If you are going to break a rule or a norm, you need to calculate the "Cost of Failure."
Can you afford the fine?
Can you afford the reputation hit?
If the answer is no, then the rule applies to you.
Real-World Examples of the "Exception" Culture
Take the concept of "Diplomatic Immunity." It is a literal, legal framework where certain rules don't apply to specific people. In cities like New York, UN diplomats have historically racked up millions of dollars in unpaid parking tickets because they cannot be prosecuted. For a long time, there was nothing the city could do. They were untouchable. It wasn't until 2002, when the city started towing cars and the State Department began stripping diplomatic plates, that the behavior changed.
Then there’s the "Celebrity Get Out of Jail Free Card." We’ve seen it time and again. A famous actor gets caught with substances that would put a regular person away for a decade, yet they receive "rehab" and a comeback tour.
Is it fair? No. Is it reality? Yes.
The Hidden Rules of the Elite
In his book Our Kind of People, Lawrence Otis Graham explored the upper echelons of Black society in America. He noted that there are intricate sets of "unwritten rules" that dictate everything from where you vacation to which organizations you join. In these circles, the public rules don't apply, but the private ones are suffocatingly strict.
This suggests that even when people escape the "standard" rules, they just end up creating new, more exclusive ones. No one is ever truly "free" of constraints; they just trade one set of bars for a more expensive cage.
Actionable Insights: How to Handle Rule-Breakers
If you're stuck in a situation where you feel the rules don't apply to those around you—whether it's a toxic boss or a system that feels rigged—here is how you actually handle it without losing your mind.
- Identify the "True" Constraint: Stop looking at the policy manual. Look at the enforcement. If a rule is never enforced, it doesn't exist. Stop expecting people to follow it and adjust your strategy accordingly.

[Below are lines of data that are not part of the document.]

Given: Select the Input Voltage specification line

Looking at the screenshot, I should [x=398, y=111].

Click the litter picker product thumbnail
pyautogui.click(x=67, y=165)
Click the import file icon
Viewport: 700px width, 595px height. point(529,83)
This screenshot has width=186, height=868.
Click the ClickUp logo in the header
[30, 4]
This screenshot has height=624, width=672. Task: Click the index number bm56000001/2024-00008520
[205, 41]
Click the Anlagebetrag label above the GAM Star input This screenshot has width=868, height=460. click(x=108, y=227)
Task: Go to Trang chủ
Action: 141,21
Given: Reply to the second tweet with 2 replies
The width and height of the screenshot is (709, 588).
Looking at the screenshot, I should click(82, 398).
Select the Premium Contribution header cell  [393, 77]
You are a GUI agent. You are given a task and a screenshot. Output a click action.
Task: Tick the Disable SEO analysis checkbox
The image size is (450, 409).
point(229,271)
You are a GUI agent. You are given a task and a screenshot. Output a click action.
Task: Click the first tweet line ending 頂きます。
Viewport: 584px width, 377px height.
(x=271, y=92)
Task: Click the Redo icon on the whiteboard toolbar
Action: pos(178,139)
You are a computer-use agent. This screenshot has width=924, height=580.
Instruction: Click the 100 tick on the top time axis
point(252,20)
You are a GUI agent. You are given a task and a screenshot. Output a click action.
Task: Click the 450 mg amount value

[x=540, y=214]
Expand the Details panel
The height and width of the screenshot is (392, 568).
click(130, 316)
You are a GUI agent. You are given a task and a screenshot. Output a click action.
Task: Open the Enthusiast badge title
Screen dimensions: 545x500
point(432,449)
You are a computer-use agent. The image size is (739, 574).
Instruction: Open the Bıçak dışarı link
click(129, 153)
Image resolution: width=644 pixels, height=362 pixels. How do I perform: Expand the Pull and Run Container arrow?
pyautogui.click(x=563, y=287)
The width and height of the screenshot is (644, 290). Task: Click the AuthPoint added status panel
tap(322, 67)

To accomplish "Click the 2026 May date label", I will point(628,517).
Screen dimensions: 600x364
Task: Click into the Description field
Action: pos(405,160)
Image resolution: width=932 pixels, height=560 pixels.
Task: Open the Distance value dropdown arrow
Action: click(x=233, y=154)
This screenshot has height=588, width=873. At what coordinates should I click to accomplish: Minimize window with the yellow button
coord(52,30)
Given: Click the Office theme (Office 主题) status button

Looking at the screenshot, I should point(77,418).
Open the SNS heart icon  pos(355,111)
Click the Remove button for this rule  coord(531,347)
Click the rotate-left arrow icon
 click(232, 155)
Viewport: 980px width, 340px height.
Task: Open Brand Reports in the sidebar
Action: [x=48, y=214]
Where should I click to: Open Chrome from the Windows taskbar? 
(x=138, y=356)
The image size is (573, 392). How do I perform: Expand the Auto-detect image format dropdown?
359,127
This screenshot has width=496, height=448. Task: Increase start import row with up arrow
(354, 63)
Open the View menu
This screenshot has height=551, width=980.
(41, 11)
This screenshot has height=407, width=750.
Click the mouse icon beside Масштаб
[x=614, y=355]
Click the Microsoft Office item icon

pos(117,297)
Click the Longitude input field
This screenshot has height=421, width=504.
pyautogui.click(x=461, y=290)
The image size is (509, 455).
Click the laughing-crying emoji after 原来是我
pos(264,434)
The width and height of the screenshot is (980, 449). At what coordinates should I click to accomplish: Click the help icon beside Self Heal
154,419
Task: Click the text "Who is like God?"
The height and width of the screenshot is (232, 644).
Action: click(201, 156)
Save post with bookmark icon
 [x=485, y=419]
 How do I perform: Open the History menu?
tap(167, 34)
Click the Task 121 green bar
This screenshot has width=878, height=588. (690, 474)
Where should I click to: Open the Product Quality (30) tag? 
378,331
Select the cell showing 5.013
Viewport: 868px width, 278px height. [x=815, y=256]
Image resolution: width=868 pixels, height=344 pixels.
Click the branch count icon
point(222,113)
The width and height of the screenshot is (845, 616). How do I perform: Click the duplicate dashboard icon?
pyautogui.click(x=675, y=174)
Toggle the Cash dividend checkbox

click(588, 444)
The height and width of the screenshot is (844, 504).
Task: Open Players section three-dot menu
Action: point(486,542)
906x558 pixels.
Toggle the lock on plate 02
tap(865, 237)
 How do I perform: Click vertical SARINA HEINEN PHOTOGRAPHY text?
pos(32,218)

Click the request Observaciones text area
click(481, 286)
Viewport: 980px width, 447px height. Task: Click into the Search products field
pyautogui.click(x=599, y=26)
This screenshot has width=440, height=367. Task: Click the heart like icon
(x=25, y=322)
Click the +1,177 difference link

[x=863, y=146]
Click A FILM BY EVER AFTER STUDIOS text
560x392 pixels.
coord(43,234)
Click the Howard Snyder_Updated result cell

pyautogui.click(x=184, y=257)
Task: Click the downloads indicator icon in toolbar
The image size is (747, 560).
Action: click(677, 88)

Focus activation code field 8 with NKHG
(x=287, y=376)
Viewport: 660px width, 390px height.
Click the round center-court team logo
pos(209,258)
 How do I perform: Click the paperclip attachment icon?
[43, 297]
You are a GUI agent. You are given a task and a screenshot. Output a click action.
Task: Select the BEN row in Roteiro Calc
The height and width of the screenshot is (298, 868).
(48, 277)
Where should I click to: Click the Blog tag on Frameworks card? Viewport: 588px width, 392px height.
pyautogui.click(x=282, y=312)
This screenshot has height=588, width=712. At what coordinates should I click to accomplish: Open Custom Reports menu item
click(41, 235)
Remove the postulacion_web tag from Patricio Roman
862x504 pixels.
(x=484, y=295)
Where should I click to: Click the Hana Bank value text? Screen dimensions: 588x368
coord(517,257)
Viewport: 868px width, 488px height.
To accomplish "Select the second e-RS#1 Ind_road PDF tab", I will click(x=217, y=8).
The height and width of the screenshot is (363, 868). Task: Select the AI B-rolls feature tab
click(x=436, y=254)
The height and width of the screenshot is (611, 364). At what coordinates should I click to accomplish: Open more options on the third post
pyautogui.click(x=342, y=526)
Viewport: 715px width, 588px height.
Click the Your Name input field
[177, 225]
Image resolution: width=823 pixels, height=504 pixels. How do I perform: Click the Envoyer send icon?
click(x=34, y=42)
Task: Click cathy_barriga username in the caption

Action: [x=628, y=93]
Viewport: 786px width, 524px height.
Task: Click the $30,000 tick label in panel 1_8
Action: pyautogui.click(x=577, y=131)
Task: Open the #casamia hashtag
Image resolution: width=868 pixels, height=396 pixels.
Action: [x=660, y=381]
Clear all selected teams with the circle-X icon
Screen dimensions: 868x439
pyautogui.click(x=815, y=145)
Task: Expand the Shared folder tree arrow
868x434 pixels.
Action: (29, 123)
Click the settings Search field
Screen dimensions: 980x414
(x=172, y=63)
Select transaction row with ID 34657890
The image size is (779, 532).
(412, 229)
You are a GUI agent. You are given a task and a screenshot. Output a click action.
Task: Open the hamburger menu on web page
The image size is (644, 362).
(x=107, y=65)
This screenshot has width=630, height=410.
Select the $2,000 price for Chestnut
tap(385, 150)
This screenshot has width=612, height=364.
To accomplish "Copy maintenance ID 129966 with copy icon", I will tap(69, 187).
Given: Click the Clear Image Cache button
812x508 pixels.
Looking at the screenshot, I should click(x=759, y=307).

- Document Everything: If you are dealing with a "rule-breaker" who is hurting your career or life, your only weapon is a paper trail. Systems that allow rules to be ignored usually crumble when faced with undeniable, written evidence that creates a liability.
- Build Your Own Leverage: The reason rules don't apply to some people is that they have something the system wants (money, talent, influence). If you want more flexibility in your own life, you need to become "indispensable." The more value you provide, the more people are willing to overlook your quirks.
- Know the Price: Every time someone "breaks the rules," they are taking out a loan. Eventually, the interest comes due. Whether it’s a loss of trust, a legal crackdown, or a blow to their reputation, nobody stays "above it all" forever. Look at the fall of Elizabeth Holmes or Sam Bankman-Fried. The rules caught up.
Living in a world where rules don't apply to everyone is the tax we pay for living in a complex, imperfect civilization. You don't have to like it, but you do have to understand it. Once you stop expecting the world to be "fair," you can actually start making it work for you.
Don't wait for the system to validate your path. Sometimes the biggest rule you need to break is the one that says you have to wait for someone else to tell you it’s okay to start.
Next Steps for Implementation:
Check your own environment. Are there "rules" you are following that are actually just outdated traditions? Start by questioning one "norm" this week. See what happens when you stop asking for permission for things that don't actually require it. You might find that the gates were never locked in the first place.